Pseudo-Newtonian and general relativistic barotropic tori in Schwarzschild-de Sitter spacetimes

TL;DR

This study evaluates the accuracy of a pseudo-Newtonian potential in modeling equilibrium toroidal fluid configurations around black holes in Schwarzschild-de Sitter spacetimes, comparing it with full relativistic approaches for various cosmological parameters.

Contribution

It demonstrates that the pseudo-Newtonian approach is sufficiently precise for modeling accretion disks in Schwarzschild-de Sitter spacetimes with small cosmological parameters, extending its applicability.

Findings

Pseudo-Newtonian potential accurately models tori for y<10^(-6).

Comparison of temperature, density, and mass profiles between approaches.
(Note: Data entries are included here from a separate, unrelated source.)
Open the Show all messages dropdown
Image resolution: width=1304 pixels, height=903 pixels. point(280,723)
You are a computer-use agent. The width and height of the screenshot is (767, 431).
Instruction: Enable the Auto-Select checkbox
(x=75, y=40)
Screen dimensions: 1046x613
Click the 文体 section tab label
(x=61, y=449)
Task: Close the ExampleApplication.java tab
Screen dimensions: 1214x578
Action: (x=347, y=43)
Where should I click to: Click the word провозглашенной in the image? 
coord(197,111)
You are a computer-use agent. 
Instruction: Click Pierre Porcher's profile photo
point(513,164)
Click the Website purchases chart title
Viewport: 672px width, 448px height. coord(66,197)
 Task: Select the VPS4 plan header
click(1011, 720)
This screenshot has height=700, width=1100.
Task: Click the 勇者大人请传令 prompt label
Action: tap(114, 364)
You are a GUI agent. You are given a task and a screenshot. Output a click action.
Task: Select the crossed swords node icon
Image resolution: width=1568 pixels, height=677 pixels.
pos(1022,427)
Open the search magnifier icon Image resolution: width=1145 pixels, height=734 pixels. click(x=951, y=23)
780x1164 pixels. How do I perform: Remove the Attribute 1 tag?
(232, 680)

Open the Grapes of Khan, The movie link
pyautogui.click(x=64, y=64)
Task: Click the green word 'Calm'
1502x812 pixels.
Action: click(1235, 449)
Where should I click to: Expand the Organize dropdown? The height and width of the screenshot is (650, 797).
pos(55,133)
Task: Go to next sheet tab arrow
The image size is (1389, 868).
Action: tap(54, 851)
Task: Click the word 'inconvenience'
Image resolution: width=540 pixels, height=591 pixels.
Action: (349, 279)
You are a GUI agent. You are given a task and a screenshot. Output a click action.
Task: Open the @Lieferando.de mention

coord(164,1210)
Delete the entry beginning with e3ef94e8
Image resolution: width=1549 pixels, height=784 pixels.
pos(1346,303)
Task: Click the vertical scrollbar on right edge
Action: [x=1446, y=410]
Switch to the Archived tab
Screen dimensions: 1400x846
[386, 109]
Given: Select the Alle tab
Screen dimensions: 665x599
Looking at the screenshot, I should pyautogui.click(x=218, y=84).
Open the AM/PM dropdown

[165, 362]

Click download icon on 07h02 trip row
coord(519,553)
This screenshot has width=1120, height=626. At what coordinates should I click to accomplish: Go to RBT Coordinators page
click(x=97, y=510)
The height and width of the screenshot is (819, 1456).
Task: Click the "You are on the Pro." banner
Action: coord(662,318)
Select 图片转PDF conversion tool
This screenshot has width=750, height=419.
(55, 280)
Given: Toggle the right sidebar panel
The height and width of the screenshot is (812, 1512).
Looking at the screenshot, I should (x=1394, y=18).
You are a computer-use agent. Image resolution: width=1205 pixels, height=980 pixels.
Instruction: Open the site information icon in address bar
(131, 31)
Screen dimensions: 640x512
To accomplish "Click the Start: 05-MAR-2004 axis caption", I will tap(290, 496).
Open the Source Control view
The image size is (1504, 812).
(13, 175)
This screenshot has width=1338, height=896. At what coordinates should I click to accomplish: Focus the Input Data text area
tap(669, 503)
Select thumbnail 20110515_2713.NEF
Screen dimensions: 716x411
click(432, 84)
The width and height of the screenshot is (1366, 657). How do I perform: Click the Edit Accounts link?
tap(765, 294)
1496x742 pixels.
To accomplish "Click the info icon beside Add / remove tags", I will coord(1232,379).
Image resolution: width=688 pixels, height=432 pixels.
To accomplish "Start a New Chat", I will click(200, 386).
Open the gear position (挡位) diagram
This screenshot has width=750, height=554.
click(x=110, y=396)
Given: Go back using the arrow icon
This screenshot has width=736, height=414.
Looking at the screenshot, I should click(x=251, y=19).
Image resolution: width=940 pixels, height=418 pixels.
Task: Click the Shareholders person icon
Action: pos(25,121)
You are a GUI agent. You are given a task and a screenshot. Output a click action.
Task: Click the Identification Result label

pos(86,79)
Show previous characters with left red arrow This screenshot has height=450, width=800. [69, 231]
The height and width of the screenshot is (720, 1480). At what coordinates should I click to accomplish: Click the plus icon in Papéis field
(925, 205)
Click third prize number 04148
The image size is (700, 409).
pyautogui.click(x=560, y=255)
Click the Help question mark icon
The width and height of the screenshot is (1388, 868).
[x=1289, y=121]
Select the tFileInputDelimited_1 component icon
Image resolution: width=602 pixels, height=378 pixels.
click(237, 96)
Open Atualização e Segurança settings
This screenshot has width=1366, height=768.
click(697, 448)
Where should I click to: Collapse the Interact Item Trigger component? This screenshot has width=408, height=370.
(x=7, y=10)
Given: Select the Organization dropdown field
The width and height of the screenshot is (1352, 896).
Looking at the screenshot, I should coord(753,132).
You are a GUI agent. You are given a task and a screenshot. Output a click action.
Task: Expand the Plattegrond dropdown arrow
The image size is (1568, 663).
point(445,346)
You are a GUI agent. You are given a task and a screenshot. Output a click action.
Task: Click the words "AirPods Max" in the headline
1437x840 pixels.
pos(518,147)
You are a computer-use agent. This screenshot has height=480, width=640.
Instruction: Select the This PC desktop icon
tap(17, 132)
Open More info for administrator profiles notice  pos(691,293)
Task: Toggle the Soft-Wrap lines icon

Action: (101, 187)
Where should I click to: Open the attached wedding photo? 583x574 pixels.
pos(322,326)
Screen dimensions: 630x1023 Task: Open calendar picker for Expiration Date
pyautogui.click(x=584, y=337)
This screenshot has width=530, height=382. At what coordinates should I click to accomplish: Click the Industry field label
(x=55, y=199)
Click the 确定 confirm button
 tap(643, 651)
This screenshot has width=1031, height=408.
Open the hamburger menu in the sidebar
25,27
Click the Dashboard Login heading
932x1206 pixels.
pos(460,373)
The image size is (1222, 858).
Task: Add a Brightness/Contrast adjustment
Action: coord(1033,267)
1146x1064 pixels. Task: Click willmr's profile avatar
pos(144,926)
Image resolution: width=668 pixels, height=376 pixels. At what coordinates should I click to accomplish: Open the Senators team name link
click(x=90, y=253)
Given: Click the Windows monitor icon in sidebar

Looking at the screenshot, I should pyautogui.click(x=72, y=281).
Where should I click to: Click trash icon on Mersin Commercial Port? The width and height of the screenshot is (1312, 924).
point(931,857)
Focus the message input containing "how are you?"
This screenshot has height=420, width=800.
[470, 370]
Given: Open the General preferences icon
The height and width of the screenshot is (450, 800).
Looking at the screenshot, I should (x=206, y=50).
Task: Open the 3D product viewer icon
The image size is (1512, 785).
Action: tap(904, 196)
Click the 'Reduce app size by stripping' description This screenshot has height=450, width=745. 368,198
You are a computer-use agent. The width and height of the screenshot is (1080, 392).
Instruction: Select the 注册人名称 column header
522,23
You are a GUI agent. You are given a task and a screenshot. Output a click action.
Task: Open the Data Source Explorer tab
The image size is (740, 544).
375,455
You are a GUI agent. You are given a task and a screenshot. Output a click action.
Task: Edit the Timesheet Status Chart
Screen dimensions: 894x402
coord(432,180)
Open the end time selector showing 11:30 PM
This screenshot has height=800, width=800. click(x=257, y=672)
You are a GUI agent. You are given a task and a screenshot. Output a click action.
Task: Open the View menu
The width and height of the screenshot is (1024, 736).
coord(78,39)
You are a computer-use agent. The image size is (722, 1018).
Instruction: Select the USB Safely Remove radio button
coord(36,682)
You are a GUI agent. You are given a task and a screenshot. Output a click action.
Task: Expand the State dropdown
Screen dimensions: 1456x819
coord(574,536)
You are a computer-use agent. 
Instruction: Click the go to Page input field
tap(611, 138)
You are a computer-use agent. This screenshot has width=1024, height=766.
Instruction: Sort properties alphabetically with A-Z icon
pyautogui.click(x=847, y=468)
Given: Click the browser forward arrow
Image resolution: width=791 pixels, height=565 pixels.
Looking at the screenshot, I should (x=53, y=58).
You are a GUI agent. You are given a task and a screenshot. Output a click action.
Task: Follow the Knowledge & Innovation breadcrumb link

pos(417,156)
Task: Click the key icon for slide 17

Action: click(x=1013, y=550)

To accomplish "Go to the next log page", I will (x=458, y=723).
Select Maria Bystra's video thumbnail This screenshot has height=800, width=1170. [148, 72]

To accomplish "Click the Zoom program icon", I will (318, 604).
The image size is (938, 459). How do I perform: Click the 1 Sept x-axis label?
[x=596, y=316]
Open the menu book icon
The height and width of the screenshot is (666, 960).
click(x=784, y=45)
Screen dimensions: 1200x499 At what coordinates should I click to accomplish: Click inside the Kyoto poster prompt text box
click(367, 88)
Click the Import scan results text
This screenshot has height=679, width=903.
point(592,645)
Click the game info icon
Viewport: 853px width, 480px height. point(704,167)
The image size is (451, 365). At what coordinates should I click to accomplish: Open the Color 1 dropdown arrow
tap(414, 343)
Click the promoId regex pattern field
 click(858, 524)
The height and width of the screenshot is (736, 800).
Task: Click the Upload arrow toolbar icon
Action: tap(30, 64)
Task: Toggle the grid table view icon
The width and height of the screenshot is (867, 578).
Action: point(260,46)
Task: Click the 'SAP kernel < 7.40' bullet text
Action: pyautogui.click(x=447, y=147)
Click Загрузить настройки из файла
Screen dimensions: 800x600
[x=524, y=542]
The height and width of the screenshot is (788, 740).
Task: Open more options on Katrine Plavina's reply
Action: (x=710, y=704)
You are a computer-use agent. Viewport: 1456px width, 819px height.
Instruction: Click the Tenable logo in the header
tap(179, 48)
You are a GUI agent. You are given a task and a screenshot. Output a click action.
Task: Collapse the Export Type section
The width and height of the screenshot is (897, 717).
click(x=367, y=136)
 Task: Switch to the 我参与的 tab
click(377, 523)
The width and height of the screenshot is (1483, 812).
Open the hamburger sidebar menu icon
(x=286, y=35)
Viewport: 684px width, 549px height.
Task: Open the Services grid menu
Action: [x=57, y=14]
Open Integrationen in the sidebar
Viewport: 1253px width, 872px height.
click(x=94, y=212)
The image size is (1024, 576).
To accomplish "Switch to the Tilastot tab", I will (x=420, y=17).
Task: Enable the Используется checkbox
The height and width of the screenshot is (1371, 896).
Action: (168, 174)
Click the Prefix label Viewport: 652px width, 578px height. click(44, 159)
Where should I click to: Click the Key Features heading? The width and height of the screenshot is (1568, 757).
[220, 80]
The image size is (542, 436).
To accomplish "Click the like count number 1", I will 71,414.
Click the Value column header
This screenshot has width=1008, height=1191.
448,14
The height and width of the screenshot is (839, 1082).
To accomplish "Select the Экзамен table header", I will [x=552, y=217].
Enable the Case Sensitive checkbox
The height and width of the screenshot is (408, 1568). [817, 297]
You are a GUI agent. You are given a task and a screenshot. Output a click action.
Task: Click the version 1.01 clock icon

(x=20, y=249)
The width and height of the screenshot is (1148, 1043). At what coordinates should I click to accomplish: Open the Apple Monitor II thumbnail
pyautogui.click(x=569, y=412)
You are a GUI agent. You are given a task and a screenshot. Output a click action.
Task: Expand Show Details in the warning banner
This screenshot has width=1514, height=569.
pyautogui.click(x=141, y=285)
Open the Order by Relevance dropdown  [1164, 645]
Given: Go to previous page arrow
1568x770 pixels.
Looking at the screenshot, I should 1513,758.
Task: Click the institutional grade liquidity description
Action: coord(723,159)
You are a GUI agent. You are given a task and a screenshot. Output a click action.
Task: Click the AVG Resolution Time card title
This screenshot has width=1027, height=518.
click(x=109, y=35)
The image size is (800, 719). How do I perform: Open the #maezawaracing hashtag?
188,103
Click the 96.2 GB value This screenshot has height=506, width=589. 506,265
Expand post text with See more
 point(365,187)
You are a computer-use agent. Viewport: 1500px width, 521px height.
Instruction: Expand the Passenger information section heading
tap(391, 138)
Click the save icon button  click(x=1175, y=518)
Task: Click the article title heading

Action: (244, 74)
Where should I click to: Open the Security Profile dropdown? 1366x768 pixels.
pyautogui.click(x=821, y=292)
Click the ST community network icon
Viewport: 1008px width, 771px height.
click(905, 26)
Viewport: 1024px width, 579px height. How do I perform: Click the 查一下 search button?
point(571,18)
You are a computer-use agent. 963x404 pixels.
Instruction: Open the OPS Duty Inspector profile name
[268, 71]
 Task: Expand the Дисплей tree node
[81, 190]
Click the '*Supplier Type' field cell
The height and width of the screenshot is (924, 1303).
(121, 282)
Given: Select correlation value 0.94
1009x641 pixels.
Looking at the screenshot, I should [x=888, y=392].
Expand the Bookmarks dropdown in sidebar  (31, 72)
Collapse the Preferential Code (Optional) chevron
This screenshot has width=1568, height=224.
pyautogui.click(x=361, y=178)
Pseudo-Newtonian method is precise within a few percent for y<10^(-25).

Abstract

Pseudo-Newtonian gravitational potential introduced in spherically symmetric black-hole spacetimes with a repulsive cosmological constant is tested for equilibrium toroidal configurations of barotropic perfect fluid orbiting the black holes. Shapes and potential depths are determined for the marginally stable barotropic tori with uniform distribution of specific angular momentum, using both the pseudo-Newtonian and fully relativistic approach. For the adiabatic (isoentropic) perfect fluid, temperature profiles, mass-density and pressure profiles and total masses of pseudo-Newtonian and relativistic tori are compared providing important information on the relevance of the test-disc approximation in both the approaches. It is shown that the pseudo-Newtonian approach can be precise enough and useful for the modelling of accretion discs in the Schwarzschild-de Sitter spacetimes with the cosmological parameter y=Lambda M^(2)/3 < 10^(-6). For astrophysically relevant black holes with y<10^(-25), this statement is tested and shown to be precise in few percent for both accretion and excretion tori and for the marginally bound, i.e., maximally extended tori allowing simultaneous inflow to the black hole and outflow to the outer space.